First, I looked at Statement 2 because it tells us the rule for finding the "degree" of a differential equation. It says that if the equation is "polynomial" in its derivatives (meaning the derivatives are like variables with whole number powers), then the degree is the highest power of the highest 'order' derivative.
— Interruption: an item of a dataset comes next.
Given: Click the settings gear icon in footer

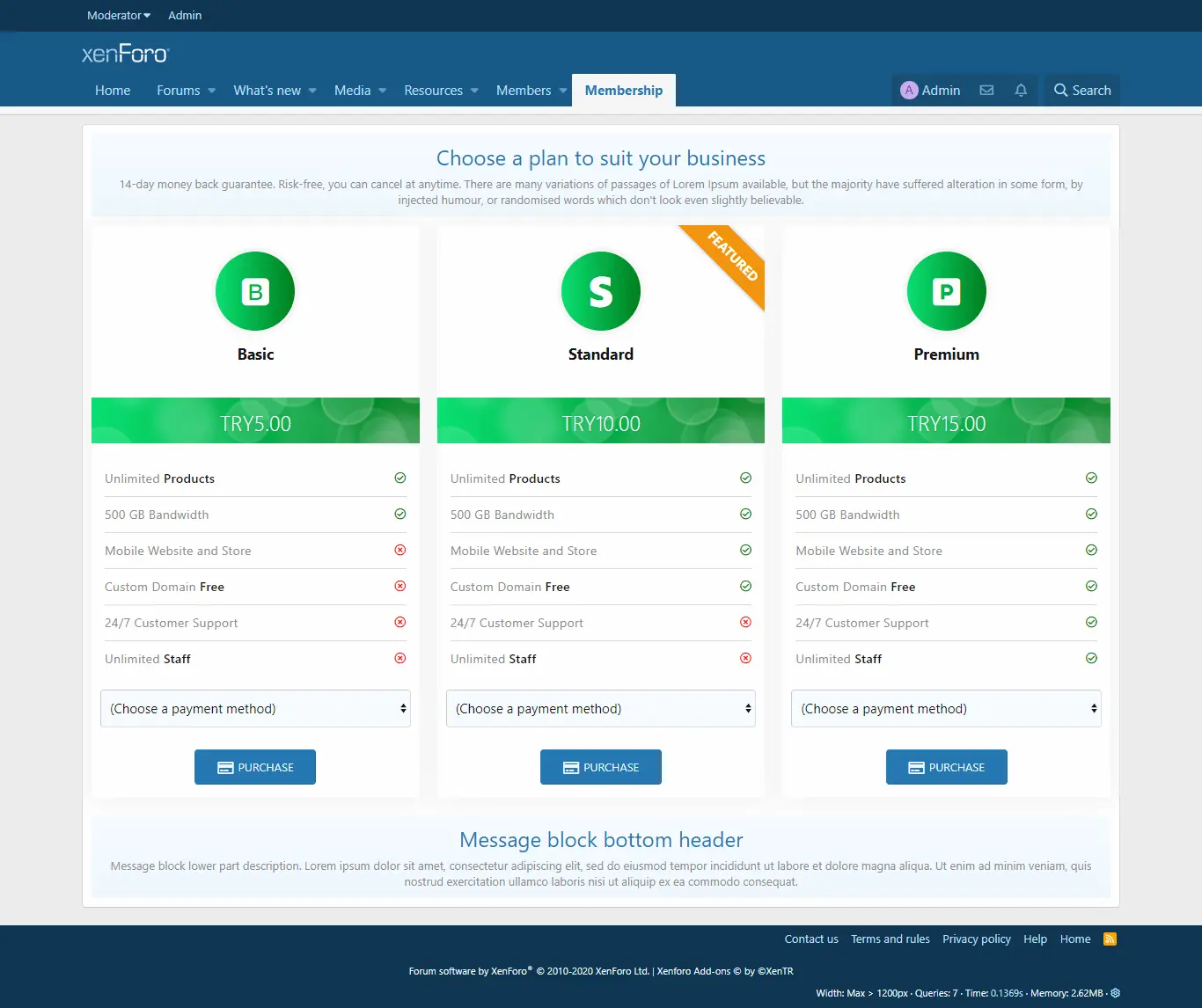Looking at the screenshot, I should [x=1115, y=993].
If it's not like that, then the degree isn't defined.

Next, I looked at the first equation in Statement 1: $$\frac{d y}{d x}+y^{2}=x$$
* The highest 'order' derivative here is $\frac{d y}{d x}$ (it has one 'd' on top and one on bottom, like the simplest derivative).
* The power of this derivative is 1 (since there's no little number written next to it, it's just to the power of 1).
* So, the degree of this first equation is 1.

Then, I looked at the second equation in Statement 1: $$\frac{d^{2} y}{d x^{2}}+y=\sin x$$
* The highest 'order' derivative here is $\frac{d^{2} y}{d x^{2}}$ (it has two 'd's on top, making it a higher order than the first one).
* The power of this derivative is also 1 (again, no little number written next to it).
* So, the degree of this second equation is 1.

Since both equations have a degree of 1, Statement 1 (which says their degrees are equal) is TRUE.

Finally, I checked the relationship between Statement 1 and Statement 2. Statement 2 gives the exact definition we used to figure out the degrees in Statement 1. So, Statement 2 is TRUE, and it's also a correct explanation for why Statement 1 holds true. This means option (d) is the right answer!